All lines below containing "question" are to be listed.
--- Study material Enclosed Below ---
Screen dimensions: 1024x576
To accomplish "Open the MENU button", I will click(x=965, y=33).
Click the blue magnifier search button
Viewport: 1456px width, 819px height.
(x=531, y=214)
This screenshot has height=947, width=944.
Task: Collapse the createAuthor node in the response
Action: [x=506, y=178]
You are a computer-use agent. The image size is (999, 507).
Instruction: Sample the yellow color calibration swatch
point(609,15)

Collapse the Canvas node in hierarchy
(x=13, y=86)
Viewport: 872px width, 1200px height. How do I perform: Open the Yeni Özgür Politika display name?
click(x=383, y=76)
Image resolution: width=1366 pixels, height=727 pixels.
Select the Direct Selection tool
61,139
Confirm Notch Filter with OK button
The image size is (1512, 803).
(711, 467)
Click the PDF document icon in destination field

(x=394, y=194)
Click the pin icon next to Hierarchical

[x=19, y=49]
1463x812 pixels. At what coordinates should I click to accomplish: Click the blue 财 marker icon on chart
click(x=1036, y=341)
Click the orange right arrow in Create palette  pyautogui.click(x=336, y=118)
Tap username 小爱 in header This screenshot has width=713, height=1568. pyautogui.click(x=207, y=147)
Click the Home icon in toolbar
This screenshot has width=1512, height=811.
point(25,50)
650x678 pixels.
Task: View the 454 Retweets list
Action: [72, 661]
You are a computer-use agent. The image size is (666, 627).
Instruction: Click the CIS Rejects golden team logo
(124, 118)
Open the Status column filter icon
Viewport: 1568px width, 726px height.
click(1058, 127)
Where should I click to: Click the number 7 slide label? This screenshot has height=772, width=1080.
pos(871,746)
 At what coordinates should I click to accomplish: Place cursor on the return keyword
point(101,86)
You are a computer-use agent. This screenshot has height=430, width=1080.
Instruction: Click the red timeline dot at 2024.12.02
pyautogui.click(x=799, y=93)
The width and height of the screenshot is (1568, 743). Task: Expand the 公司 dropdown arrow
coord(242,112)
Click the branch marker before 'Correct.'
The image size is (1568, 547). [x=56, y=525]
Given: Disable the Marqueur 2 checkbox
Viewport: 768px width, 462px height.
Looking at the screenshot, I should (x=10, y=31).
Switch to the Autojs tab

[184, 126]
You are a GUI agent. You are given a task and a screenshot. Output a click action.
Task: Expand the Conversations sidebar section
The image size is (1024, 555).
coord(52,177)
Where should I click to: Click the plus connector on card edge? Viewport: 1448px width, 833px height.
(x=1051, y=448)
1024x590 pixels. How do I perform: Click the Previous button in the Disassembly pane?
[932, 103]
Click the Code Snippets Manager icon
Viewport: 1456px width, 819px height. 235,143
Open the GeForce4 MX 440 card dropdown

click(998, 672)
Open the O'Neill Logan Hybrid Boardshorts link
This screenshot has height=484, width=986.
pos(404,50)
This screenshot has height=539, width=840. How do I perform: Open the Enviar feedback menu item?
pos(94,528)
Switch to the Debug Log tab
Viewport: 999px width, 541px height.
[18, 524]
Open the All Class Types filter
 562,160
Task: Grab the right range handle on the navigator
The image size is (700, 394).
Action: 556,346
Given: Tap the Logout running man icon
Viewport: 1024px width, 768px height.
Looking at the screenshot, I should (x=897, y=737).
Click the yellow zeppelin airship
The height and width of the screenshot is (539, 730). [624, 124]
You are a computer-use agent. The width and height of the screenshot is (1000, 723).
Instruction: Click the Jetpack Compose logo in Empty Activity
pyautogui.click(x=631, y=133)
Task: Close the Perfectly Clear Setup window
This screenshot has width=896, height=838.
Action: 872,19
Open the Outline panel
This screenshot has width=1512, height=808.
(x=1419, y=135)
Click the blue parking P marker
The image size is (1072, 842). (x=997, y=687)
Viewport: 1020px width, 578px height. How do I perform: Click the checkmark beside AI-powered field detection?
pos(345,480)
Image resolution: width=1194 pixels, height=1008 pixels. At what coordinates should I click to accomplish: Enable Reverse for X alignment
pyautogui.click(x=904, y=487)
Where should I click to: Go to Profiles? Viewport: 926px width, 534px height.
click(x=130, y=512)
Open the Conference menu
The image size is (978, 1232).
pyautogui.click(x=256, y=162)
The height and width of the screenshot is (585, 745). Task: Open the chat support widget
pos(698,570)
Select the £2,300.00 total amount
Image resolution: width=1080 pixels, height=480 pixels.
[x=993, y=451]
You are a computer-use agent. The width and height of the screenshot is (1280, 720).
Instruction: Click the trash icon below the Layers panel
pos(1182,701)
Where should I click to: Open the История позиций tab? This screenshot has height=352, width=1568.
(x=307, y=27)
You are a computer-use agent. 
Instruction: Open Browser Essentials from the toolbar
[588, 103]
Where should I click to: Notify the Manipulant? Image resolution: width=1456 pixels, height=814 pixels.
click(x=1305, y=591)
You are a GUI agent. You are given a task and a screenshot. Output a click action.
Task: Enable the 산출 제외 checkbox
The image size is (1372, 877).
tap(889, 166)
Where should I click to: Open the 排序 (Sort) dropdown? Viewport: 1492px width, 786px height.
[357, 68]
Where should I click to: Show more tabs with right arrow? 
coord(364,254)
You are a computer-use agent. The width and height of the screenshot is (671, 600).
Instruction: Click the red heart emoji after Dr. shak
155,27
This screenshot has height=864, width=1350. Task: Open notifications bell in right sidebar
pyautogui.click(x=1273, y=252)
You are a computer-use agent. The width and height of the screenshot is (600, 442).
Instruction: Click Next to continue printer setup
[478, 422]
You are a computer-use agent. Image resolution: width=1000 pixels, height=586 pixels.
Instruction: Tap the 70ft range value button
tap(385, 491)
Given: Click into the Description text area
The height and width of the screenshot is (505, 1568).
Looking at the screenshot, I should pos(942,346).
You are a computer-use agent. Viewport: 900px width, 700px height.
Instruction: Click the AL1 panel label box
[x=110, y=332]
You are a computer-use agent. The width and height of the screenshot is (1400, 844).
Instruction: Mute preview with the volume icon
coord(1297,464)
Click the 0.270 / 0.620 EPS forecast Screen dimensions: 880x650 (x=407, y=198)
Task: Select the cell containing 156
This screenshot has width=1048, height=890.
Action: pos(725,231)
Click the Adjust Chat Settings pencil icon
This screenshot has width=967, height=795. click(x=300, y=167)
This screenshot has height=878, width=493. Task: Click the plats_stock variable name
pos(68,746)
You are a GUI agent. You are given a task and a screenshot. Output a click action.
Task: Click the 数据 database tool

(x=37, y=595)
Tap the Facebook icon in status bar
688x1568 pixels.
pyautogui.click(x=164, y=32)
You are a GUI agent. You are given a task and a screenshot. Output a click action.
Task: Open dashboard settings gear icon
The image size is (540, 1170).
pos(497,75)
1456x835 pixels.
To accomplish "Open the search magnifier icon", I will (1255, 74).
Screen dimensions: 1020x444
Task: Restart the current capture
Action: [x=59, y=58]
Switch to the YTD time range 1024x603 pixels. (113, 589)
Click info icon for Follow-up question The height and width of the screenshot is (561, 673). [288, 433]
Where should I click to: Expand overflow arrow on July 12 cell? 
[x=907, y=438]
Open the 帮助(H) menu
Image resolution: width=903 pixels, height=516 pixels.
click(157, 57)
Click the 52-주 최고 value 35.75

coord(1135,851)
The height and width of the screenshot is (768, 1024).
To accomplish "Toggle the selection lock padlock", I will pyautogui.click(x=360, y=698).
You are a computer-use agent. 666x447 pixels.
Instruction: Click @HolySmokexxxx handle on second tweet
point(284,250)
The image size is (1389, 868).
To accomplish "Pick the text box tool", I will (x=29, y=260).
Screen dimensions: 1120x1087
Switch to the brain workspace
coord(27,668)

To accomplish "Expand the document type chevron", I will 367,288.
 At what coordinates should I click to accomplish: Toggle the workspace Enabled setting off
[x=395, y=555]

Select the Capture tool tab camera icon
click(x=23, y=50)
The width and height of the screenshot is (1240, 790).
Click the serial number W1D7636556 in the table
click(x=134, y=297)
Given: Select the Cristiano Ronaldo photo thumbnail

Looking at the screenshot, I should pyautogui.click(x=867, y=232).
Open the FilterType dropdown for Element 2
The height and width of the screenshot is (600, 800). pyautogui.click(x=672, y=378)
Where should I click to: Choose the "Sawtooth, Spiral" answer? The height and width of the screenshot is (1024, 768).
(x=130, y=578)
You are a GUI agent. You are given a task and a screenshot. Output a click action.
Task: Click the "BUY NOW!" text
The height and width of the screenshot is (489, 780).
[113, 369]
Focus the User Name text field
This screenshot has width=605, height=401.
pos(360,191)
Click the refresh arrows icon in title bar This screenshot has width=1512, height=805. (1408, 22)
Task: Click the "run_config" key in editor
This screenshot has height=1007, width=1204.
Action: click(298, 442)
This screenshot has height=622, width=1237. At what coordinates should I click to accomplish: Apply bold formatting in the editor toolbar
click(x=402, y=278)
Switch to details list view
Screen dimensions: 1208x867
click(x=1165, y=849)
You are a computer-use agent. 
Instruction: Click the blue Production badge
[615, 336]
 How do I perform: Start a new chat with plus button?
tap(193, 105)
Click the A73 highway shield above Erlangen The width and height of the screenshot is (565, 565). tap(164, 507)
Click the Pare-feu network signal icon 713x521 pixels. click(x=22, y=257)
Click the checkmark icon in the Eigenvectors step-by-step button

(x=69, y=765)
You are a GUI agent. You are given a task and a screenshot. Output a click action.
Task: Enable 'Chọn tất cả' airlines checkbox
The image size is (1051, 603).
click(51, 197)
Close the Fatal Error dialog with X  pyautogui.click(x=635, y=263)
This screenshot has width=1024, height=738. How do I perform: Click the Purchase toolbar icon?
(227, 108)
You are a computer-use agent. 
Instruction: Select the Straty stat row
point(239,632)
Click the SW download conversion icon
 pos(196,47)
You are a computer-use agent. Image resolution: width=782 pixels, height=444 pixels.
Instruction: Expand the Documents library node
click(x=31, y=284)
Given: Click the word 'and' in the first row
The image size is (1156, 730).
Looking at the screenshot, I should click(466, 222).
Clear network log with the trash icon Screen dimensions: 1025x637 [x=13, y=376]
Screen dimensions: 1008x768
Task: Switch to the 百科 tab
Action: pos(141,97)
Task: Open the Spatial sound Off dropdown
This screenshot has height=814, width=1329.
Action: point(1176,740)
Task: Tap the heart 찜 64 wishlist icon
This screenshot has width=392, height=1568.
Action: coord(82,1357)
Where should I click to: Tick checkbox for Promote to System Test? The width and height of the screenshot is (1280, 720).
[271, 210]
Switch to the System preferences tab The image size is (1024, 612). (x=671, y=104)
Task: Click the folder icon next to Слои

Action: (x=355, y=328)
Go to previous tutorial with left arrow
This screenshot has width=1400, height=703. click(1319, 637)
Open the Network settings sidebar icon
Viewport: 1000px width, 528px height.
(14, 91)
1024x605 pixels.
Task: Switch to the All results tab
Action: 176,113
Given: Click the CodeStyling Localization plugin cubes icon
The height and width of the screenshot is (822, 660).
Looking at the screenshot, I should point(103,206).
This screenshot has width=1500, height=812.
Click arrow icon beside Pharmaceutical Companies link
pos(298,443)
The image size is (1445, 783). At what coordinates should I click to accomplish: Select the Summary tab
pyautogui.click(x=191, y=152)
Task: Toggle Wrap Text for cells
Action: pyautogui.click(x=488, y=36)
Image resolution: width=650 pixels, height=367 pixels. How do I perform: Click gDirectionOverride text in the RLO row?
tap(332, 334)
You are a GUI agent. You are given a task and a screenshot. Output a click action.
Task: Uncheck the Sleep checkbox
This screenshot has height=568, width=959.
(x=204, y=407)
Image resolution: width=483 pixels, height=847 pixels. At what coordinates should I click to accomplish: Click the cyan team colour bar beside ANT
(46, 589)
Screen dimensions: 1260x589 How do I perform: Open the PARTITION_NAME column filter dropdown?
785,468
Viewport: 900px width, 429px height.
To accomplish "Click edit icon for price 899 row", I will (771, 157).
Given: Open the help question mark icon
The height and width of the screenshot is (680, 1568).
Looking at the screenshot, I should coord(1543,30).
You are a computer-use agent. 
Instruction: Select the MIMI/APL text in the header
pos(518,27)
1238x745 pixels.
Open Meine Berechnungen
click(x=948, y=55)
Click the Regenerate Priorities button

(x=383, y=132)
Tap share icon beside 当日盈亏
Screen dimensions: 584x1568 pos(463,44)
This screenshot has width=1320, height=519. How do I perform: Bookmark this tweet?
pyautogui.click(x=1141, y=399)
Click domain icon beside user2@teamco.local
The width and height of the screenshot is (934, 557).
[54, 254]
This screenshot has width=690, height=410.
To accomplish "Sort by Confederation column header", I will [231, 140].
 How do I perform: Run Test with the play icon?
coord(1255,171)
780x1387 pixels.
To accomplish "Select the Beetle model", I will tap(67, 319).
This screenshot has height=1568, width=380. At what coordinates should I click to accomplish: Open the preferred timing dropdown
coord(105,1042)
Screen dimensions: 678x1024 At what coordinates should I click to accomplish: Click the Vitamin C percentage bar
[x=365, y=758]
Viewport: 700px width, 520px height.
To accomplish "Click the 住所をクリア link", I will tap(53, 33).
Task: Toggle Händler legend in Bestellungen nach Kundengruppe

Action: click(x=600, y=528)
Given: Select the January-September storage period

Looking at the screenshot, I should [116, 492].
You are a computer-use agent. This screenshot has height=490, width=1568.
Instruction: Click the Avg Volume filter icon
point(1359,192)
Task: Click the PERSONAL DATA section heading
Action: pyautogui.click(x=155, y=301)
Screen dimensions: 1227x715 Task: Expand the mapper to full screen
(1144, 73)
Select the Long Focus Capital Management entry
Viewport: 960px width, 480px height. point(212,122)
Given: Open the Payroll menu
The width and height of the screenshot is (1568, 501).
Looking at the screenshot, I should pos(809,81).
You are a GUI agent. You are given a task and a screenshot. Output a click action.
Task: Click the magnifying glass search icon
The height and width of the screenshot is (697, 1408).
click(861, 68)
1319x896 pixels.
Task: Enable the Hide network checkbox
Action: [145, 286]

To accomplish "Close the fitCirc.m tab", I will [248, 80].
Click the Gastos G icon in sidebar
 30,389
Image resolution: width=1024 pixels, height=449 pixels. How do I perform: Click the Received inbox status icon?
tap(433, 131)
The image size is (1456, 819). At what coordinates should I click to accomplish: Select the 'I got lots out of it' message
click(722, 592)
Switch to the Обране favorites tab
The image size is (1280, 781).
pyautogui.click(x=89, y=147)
--- End of Enclosed Study material ---
▶ [Response to the task]
Click info icon for Follow-up question The height and width of the screenshot is (561, 673). [288, 433]
Given: Open the help question mark icon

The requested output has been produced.